July 26, 2009

Public Crowdsourcing Portals (PCP*): Harnessing the collective (or rather the individual) intelligence

You are a big or small company and you are confronted with problems like the following: You look for a method of specifically binding DNA, you need urgently a new method for hair root removal or you are desperate to find how to sample leaf tissue**! You do not have the expertise in-house so what do you do? You try to find another company having the solution and make a deal about royalties to use their technology (something that can be quite costly)or you find and hire someone who can find a solution for you, right?

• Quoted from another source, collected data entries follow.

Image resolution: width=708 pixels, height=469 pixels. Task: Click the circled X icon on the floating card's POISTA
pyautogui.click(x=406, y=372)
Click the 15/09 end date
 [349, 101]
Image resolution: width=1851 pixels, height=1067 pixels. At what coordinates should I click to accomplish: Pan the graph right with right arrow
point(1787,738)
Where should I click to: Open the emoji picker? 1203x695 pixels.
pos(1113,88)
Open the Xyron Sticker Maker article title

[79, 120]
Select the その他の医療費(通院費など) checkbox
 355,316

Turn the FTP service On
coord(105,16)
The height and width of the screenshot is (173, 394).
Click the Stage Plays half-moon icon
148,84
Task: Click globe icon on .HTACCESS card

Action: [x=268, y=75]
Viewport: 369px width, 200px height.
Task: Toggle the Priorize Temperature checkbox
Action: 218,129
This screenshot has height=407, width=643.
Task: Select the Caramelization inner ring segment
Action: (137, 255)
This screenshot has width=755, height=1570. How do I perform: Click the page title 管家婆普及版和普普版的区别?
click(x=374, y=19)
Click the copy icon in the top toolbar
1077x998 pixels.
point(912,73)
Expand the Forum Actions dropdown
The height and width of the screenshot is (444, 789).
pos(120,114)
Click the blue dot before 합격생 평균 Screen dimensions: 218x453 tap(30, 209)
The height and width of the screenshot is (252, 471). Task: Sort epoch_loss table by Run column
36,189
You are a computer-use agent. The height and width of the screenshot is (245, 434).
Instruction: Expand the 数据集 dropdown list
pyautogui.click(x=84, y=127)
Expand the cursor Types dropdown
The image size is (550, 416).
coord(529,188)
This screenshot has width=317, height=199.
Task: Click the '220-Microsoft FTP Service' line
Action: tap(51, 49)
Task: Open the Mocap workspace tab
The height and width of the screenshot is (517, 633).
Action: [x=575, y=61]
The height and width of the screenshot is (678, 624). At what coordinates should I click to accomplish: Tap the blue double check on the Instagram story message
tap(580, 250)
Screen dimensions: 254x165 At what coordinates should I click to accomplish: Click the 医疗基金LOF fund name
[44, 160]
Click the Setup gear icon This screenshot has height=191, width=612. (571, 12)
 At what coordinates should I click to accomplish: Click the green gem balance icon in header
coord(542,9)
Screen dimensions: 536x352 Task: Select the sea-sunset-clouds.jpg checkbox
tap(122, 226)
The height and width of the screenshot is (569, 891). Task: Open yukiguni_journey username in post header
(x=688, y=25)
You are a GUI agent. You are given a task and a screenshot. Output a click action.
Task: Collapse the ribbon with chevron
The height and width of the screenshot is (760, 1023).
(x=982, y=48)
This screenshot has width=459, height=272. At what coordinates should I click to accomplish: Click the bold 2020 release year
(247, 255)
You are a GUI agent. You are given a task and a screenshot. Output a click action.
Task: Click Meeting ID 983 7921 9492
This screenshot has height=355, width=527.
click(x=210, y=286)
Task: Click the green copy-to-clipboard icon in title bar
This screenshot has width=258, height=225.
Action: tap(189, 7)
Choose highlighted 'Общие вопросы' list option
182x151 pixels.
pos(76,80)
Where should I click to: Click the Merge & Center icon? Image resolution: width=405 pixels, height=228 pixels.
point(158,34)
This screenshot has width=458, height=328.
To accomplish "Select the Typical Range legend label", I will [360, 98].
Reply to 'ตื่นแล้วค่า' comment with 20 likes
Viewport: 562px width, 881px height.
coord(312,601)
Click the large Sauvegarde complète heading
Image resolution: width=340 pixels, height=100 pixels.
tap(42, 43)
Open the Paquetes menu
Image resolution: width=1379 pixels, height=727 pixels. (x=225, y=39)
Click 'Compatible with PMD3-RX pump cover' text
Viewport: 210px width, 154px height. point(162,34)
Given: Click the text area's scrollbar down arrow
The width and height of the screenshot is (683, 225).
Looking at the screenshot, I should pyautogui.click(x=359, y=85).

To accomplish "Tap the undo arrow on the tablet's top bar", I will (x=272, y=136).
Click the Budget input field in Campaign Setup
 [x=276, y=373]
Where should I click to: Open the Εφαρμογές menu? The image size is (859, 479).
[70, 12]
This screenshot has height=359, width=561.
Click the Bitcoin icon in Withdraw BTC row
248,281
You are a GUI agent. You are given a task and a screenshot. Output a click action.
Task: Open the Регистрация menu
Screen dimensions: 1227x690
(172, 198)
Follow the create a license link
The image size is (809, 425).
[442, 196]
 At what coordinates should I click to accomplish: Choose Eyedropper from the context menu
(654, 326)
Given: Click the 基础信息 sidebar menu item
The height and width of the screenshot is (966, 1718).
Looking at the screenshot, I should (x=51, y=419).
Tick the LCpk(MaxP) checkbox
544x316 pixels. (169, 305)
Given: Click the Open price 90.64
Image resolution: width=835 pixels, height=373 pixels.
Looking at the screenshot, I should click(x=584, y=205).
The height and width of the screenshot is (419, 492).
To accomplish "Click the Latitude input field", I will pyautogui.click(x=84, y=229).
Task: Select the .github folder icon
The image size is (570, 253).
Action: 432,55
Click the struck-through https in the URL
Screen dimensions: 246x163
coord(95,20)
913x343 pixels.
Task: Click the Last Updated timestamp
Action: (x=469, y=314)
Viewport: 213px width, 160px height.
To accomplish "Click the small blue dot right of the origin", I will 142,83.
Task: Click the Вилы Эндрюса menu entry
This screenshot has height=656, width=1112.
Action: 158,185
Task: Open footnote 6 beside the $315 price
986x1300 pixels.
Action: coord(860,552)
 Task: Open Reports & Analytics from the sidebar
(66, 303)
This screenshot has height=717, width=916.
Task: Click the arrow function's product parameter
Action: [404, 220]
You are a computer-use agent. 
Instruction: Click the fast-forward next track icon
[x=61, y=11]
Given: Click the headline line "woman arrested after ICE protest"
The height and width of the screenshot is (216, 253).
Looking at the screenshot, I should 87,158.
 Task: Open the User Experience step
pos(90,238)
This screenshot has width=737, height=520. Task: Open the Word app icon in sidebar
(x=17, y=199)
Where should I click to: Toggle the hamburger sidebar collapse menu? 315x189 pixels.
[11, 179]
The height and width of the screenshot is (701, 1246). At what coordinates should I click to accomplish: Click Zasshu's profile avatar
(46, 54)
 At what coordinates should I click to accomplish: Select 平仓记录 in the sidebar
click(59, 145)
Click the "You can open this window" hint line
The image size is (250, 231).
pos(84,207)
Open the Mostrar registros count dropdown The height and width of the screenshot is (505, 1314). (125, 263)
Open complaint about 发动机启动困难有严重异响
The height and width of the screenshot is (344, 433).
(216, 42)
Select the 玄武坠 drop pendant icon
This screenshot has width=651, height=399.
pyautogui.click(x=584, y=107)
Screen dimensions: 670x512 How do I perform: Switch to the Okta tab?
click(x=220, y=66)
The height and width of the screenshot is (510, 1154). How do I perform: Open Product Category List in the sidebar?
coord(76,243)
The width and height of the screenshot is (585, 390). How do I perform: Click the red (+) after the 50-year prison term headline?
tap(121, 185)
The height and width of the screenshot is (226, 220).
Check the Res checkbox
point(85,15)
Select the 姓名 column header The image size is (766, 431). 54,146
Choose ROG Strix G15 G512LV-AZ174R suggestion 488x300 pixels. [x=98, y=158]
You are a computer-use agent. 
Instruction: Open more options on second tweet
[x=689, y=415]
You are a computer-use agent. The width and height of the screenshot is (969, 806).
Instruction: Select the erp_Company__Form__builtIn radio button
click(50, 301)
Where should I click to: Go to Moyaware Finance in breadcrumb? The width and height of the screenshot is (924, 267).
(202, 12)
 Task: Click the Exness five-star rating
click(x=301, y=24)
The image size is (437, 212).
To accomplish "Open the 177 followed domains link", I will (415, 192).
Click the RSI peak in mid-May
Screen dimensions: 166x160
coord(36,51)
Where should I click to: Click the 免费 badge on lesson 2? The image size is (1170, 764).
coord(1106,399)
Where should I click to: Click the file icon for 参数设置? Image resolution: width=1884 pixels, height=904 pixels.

Wrong! You can get tens or hundreds of solutions and choose the best by placing a challenge in the crouwdsourcing site INNOCENTIVE; this will cost you between $ 5.000 to maybe $ 100.000 that is the fee you decide to pay to the one who will find the best solution for you.
Does this work? Just go to the Innocentive site and look for yourself.

This form of crowdsourcing becomes very popular in a fast pace. Next to proprietary crowdsourcing focused on customer creativity an increasing number of Public Crowdsourcing Portals like Innocentive match the supply and demand for very specific technical or non-technical knowledge. Some more examples of this new type of Social Media (I will update my Social Media Strategies model with this new Web 2.0 application soon) are Yet2Come, Innovation Exchange and the Dutch Battle of Concepts targeting creative students that I mentioned in an earlier post.

Is this development good or bad news for professionals? I think both depending how you look to it. I have the idea that this will be soon an issue of more general concern soon. Let's wait and see. *Do not look for this term in Wikipedia, this is a term I thought of it just now!